A former BBC commentator who ranted about the “chosen people” believing they “have exceptional rights to the whole region” on Radio Four’s Today programme was part of Iran’s delegation during negotiations with the US in Pakistan, the JC can reveal.
Sayed Mohammad Marandi was seen alongside senior Iranian regime officials including chief negotiator Mohammad Bagher Ghalibaf and Foreign Minister Abbas Araghchi during the talks last month.
Marandi appeared on multiple BBC programmes between 2017 and 2024, and on other UK broadcasters’ news shows.
He has used his platform to promote Hezbollah, a proscribed terrorist group – which he described as “heroes” in a Channel 4 interview – and made extreme statements about Israel, which he has accused of carrying out a “Holocaust” in BBC and Sky interviews.
Now the shadow culture secretary is calling for greater scrutiny of pundits on British television.
Tory MP Nigel Huddleston described his repeated appearances as “deeply concerning” and said broadcasters must improve due diligence over contributors’ positions.

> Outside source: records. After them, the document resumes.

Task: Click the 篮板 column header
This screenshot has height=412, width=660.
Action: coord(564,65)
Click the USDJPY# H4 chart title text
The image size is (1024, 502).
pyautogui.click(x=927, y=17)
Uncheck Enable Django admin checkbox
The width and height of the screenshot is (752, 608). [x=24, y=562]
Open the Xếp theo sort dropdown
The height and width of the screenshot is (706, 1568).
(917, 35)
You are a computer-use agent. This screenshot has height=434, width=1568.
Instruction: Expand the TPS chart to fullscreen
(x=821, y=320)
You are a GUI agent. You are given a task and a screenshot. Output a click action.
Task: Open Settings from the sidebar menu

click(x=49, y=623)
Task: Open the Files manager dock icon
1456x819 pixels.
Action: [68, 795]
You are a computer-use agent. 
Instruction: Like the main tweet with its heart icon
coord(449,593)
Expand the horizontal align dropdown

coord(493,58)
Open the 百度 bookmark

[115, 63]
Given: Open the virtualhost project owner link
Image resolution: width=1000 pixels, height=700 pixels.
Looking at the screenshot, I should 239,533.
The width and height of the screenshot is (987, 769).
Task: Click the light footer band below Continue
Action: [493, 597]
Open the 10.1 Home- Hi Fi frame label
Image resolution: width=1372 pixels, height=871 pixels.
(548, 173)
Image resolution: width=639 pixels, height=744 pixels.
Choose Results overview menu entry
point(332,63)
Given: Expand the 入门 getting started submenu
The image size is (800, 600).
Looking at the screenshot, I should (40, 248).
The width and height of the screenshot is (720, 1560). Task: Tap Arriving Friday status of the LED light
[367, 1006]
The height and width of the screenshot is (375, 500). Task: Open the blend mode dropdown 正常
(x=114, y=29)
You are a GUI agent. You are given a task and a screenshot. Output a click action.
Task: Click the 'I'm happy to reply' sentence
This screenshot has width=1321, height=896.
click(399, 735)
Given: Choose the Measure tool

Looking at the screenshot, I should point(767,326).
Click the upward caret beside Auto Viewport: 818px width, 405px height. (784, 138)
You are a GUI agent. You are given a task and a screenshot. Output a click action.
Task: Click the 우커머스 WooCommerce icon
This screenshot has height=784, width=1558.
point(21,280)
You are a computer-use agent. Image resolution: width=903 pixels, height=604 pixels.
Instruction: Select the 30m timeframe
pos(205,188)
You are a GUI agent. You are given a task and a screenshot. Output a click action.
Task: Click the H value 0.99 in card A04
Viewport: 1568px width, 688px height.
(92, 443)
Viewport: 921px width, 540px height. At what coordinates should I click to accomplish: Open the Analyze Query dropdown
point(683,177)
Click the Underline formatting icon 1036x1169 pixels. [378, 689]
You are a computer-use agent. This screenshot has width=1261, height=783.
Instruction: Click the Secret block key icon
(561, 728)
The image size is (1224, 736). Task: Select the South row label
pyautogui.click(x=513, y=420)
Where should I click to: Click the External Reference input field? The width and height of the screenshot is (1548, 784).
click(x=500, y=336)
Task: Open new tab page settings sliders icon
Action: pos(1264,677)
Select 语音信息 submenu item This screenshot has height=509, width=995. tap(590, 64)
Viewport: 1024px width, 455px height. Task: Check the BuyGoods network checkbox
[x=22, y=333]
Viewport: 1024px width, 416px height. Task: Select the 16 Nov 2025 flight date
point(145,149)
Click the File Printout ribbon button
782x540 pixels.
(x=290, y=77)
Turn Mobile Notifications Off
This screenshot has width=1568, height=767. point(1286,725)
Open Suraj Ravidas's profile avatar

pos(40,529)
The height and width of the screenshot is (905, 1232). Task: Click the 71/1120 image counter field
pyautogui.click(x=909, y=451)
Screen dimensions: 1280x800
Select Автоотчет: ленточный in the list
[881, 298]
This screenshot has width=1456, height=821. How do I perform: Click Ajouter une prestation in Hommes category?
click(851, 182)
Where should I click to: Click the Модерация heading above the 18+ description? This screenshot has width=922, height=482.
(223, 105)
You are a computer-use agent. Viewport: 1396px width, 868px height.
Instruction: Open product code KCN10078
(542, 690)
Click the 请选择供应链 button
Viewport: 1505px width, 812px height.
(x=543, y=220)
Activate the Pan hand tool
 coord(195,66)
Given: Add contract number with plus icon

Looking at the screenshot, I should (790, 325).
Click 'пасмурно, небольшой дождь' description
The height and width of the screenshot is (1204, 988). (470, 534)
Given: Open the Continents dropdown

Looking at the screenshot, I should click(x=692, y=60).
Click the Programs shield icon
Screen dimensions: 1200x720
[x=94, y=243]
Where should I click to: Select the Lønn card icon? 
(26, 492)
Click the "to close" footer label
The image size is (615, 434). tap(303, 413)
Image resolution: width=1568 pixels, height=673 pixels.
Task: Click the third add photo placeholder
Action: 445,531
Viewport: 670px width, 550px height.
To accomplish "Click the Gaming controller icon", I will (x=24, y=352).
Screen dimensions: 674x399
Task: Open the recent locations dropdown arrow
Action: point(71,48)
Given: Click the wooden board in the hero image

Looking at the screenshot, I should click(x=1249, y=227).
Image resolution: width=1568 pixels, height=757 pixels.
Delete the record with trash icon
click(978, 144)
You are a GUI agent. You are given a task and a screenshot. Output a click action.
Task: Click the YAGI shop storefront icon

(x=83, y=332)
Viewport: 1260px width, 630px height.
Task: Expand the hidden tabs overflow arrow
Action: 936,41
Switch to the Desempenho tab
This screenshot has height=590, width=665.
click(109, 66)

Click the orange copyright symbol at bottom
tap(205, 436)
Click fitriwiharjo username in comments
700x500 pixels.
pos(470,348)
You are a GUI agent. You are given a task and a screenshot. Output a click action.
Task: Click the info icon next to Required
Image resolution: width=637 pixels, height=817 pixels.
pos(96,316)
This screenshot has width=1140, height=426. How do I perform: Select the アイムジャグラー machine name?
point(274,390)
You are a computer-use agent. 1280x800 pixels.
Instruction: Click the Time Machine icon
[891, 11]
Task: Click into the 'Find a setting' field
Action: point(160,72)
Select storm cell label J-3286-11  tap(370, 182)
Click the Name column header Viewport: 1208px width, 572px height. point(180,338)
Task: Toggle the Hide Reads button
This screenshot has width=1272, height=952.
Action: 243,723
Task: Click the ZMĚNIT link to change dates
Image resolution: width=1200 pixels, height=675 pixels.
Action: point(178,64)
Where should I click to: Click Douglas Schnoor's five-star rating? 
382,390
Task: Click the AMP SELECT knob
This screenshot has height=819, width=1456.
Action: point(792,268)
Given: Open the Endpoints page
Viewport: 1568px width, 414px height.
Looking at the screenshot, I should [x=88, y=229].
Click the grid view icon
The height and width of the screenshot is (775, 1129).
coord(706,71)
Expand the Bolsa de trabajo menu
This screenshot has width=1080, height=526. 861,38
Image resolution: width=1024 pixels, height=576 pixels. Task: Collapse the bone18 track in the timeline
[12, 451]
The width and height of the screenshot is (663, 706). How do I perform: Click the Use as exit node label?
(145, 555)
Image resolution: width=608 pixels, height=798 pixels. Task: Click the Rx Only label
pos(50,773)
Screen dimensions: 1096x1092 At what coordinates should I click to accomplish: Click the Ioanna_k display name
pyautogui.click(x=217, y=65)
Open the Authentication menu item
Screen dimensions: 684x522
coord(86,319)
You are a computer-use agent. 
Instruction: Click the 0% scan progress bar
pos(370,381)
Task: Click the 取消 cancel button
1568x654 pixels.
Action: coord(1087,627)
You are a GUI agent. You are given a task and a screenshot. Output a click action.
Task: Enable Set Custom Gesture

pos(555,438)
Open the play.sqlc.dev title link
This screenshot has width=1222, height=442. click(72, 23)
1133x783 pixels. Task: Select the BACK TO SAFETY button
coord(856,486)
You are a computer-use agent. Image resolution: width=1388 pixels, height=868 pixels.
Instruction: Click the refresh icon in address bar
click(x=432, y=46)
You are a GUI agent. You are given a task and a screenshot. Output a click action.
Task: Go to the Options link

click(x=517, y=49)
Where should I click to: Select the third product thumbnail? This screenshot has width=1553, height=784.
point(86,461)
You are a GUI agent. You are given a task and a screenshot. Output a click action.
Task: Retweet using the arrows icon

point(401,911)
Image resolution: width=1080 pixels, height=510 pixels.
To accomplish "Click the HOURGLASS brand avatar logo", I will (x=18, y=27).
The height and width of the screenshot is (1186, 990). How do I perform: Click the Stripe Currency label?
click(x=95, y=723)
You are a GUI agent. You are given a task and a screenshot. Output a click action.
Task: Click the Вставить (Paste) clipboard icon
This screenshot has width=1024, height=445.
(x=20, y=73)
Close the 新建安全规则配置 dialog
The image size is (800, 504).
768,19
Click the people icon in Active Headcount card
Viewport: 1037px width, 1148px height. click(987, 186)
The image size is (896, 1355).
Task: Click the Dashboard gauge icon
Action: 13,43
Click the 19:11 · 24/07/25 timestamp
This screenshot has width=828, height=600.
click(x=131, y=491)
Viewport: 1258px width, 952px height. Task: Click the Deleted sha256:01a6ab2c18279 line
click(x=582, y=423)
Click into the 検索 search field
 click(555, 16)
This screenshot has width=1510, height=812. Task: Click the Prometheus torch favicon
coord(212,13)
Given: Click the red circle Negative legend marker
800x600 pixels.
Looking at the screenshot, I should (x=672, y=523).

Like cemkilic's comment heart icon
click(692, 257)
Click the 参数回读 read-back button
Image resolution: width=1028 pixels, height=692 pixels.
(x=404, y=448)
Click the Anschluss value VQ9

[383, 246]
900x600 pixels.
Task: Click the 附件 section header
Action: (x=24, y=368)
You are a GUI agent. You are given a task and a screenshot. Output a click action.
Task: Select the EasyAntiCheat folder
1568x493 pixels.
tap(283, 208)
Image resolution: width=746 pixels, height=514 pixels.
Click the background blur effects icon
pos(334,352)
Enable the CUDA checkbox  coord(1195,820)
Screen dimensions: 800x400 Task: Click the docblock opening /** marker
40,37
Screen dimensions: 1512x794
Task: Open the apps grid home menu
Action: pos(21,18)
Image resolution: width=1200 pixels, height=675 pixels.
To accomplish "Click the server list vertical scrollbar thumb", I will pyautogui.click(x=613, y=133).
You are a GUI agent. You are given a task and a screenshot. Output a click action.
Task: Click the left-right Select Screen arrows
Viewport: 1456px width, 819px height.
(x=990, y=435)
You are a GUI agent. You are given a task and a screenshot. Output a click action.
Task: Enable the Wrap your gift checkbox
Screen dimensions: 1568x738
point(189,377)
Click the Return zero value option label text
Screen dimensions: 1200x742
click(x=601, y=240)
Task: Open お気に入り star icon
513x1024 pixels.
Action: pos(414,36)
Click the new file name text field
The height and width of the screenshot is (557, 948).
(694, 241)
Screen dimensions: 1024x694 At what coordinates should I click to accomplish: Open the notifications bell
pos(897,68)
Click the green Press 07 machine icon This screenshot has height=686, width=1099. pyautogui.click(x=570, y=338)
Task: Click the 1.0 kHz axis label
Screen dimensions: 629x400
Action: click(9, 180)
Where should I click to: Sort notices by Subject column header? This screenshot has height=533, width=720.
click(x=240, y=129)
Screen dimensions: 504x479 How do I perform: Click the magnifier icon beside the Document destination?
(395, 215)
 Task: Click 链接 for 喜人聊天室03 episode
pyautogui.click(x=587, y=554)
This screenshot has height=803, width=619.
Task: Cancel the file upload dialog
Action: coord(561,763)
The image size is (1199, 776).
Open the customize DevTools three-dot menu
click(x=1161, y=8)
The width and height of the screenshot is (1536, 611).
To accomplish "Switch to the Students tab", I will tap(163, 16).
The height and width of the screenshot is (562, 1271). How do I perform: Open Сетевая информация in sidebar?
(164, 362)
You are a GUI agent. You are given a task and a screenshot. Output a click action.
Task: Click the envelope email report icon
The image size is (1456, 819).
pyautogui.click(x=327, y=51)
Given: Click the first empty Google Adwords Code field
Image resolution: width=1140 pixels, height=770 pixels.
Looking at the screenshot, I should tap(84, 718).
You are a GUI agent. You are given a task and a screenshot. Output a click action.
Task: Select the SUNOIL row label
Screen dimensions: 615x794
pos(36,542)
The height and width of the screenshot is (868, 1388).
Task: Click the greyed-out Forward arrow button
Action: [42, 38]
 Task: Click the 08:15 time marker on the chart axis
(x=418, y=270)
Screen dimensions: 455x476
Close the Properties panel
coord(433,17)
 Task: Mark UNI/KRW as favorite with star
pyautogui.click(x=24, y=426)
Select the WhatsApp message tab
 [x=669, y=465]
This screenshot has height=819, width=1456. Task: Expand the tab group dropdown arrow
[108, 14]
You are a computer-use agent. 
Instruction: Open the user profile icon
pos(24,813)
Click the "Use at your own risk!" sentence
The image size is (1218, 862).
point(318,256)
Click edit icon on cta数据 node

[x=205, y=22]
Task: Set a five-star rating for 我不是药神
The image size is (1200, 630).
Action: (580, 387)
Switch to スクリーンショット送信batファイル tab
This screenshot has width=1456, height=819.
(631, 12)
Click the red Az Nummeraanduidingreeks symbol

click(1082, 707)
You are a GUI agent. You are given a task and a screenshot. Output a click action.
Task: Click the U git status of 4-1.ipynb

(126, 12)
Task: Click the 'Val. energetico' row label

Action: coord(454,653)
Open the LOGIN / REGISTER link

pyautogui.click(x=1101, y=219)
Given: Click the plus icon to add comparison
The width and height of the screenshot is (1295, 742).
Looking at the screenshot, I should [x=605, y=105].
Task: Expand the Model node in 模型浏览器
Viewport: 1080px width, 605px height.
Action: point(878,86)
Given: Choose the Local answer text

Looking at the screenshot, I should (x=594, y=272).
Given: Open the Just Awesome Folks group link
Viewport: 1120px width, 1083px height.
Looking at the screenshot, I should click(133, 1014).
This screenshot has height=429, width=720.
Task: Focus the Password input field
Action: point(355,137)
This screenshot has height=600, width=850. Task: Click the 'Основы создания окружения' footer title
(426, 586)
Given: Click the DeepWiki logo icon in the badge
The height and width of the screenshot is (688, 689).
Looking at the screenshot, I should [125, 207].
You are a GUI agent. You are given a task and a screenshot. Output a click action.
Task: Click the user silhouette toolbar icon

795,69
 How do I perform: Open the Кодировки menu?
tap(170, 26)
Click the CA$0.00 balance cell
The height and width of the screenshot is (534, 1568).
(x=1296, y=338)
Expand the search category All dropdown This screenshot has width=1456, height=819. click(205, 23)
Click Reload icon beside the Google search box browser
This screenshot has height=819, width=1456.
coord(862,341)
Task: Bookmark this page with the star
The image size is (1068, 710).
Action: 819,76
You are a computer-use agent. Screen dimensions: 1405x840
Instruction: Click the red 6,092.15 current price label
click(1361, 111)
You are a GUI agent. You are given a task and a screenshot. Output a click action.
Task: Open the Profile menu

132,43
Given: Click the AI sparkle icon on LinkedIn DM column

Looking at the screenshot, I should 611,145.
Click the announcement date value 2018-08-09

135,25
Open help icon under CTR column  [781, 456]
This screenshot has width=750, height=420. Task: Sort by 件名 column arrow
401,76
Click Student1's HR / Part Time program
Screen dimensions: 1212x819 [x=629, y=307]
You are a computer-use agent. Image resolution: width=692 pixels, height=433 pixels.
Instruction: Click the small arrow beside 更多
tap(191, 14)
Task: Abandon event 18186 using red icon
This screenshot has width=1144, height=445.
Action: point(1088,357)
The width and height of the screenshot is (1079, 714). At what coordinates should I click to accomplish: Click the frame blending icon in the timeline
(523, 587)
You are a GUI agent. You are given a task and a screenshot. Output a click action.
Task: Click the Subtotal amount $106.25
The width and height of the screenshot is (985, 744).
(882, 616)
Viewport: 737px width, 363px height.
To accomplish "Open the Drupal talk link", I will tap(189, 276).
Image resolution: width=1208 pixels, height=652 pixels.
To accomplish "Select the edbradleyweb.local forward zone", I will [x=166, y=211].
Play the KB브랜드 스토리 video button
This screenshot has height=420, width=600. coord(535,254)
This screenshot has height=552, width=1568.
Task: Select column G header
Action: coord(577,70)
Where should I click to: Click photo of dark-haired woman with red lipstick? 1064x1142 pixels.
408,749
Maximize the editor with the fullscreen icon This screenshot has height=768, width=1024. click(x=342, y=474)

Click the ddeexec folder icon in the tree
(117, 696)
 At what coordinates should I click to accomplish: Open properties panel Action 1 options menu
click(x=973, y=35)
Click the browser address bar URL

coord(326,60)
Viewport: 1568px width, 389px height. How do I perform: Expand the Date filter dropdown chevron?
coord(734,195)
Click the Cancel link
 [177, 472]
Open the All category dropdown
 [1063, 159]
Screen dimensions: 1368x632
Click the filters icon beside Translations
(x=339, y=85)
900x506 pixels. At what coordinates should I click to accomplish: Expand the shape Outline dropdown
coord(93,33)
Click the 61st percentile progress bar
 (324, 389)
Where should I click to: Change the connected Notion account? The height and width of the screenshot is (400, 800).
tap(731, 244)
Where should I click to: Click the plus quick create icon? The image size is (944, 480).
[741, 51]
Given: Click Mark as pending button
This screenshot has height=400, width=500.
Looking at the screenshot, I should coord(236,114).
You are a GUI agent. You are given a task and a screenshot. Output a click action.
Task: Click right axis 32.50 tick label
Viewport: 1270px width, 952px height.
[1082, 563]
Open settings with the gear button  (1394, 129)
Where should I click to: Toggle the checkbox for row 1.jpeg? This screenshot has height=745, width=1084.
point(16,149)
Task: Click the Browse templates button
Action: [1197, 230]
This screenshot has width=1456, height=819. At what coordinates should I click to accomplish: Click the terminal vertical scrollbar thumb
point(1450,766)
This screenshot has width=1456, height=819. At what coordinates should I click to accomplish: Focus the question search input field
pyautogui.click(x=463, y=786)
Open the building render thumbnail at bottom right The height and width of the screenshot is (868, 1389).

“Public service broadcasters have a responsibility to deliver impartial news. The BBC is guilty of breaking its own rules if they present people as objective commentators when they may, in fact, have an agenda and bias, as appears in this alarming case.
“We expect and require our national broadcaster to have rigorous due diligence processes regarding who they put on air and to be transparent when someone has a clear agenda,” he said.
During one interview on BBC HARDtalk, presenter Stephen Sackur described the pro-regime figure as “an experienced Iranian academic and sometime adviser to his government during international nuclear negotiations”, as well as “a consistently loyal defender of the government in Iran”.
But in a separate 2024 appearance on Today with Mishal Husain, Marandi was introduced primarily as a professor of English literature and Orientalism at the University of Tehran.
During the interview, he repeatedly referred to Israel as a “genocidal regime” while accusing Britain and Western governments of “justifying crimes” committed by Israel.
He went on to refer to “chosen people,” stating live on air: “We are all Amalek in this part of the world. We are inferior. They are the chosen people, they are your allies… the only solution, the only way forward is resistance.
“There is nothing that will stop this Israeli regime, that is the nature of the regime, it’s an expansionist regime that believes in ethno-supremacism, believes that they are the chosen people, they have exceptional rights, and therefore have exceptional rights in the region. It’s not just Palestine today, it goes beyond the borders of Palestine.”
After the broadcast, the BBC defended its decision to host Marandi but acknowledged: “We should have continued to challenge his language throughout the interview.”
More recently, the pundit appeared on Channel 4 News in an interview with Krishnan Guru-Murthy in March.
Born in Richmond, Virginia, Marandi is the son of Dr Alireza Marandi, who was a senior adviser to late supreme leader Ali Khamenei. In interviews with Iranian state television, he has spoken about his family’s ties to the Iranian leadership, including Khamenei’s son and the third supreme leader, Mojtaba. The JC previously revealed that Marandi served with the Islamic Revolutionary Guard Corps during the Iran-Iraq war.
In a 2019 social media post, he shared a photograph of himself in uniform and wrote: “This photo was proudly taken… when I was a 16-year-old volunteer fighting the US-backed invasion of Iran.”
Marandi has become one of the Islamic Republic’s most prominent English-language defenders, regularly appearing in Western media while defending Tehran’s regional policies and attacking Western governments.
During the Woman, Life, Freedom protests following the death of Mahsa Amini, he dismissed demonstrations as “riots” and alleged organisations linked to Nato had trained protesters to incite violence.
The BBC and Marandi have been approached for comment.